Cryptography/Hashes

Information security often includes situations where a user wants to transform one block of information into another block of information in such a way that the original block can not be recreated. It is also required that every time the input block is processed, it will produce the same output block. This means that the process is deterministic.

Such processes behave similar to a hash function and so are typically called cryptographic hashes. These hashes are used in serving authentication and integrity goals of cryptography. A cryptographic hash can be described as ${\displaystyle f(message)=hash}$ and has property that the hash function is one way. A given hash value can not feasibly be reversed to get a message that produces that hash value. I.e. There is no useful inverse hash function ${\displaystyle f^{\prime }(hash)=message}$

This property can be formally expanded to provide the following properties of a secure hash:

• Preimage resistant : Given H it should be hard to find M such that H = hash(M).
• Second preimage resistant: Given an input m1, it should be hard to find another input, m2 (not equal to m1) such that hash(m1) = hash(m2).
• Collision-resistant: it should be hard to find two different messages m1 and m2 such that hash(m1) = hash(m2). Because of the birthday paradox this means the hash function must have a larger image than is required for preimage-resistance.

A typical use of a cryptographic hash would be as follows: Alice poses to Bob a tough math problem and claims she has solved it. Bob would like to try it himself, but would yet like to be sure that Alice is not bluffing. Therefore, Alice writes down her solution, appends a random nonce, computes its hash and tells Bob the hash value (whilst keeping the solution secret).
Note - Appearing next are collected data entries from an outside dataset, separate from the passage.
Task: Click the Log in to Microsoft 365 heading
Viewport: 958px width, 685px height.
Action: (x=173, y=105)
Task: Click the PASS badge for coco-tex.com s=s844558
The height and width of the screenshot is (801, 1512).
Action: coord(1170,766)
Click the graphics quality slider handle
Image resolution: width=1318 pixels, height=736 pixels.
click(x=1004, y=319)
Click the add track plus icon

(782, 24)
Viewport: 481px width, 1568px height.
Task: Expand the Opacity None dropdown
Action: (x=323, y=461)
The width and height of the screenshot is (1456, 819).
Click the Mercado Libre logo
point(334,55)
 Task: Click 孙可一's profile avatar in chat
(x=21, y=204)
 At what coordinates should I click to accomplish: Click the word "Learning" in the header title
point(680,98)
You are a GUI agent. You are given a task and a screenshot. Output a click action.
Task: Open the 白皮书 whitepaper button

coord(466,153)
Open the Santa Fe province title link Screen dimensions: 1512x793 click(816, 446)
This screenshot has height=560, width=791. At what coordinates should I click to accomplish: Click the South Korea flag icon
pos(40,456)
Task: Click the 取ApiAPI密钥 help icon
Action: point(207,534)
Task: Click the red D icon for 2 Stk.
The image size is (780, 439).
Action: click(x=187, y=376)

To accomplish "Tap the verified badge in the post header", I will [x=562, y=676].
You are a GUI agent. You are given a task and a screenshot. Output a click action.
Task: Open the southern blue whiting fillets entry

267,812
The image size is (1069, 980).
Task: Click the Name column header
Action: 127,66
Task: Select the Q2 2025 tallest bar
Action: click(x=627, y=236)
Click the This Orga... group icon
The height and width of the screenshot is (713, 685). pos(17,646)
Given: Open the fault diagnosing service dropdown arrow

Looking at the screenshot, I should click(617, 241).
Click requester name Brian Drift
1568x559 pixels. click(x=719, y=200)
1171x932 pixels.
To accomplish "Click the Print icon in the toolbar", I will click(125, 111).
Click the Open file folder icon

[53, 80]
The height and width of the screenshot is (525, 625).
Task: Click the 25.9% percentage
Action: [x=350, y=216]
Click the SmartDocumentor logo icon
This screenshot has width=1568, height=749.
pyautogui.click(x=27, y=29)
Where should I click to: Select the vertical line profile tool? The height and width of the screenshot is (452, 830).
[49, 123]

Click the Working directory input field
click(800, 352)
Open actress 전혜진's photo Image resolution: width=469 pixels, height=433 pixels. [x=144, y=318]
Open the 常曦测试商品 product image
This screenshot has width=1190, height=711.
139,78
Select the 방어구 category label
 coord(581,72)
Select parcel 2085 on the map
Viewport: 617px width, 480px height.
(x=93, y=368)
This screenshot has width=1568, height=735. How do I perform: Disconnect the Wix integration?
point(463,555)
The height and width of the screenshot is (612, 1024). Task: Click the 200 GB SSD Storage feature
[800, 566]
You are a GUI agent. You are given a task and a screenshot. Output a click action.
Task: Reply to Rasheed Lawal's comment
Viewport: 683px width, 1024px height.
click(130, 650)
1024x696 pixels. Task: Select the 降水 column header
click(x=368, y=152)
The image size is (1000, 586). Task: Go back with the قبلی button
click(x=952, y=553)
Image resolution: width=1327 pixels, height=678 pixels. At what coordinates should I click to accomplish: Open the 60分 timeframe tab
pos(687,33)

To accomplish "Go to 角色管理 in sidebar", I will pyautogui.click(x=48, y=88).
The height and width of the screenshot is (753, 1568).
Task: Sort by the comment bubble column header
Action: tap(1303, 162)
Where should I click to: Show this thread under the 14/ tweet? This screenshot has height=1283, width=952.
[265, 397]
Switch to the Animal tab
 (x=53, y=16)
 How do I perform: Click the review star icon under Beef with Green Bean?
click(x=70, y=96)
This way, when Bob comes up with the solution himself a few days later, Alice can verify his solution but still be able to prove that she had the solution earlier.

In actual practice, Alice and Bob will often be computer programs, and the secret would be something less easily spoofed than a claimed puzzle solution. The above application is called a commitment scheme. Another important application of secure hashes is verification of message integrity. Determination of whether or not any changes have been made to a message (or a file), for example, can be accomplished by comparing message digests calculated before, and after, transmission (or any other event) (see Tripwire, a system using this property as a defense against malware and malfeasance). A message digest can also serve as a means of reliably identifying a file. A related application is password verification. Passwords are usually not stored in cleartext, for obvious reasons, but instead in digest form. To authenticate a user, the password presented by the user is hashed and compared with the stored hash.

For both security and performance reasons, most digital signature algorithms specify that only the digest of the message be "signed", not the entire message. Hash functions can also be used in the generation of pseudorandom bits.

SHA-1, MD5, and RIPEMD-160 are among the most commonly-used message digest algorithms as of 2004. In August 2004, researchers found weaknesses in a number of hash functions, including MD5, SHA-0 and RIPEMD. This has called into question the long-term security of later algorithms which are derived from these hash functions. In particular, SHA-1 (a strengthened version of SHA-0), RIPEMD-128 and RIPEMD-160 (strengthened versions of RIPEMD). Neither SHA-0 nor RIPEMD are widely used since they were replaced by their strengthened versions.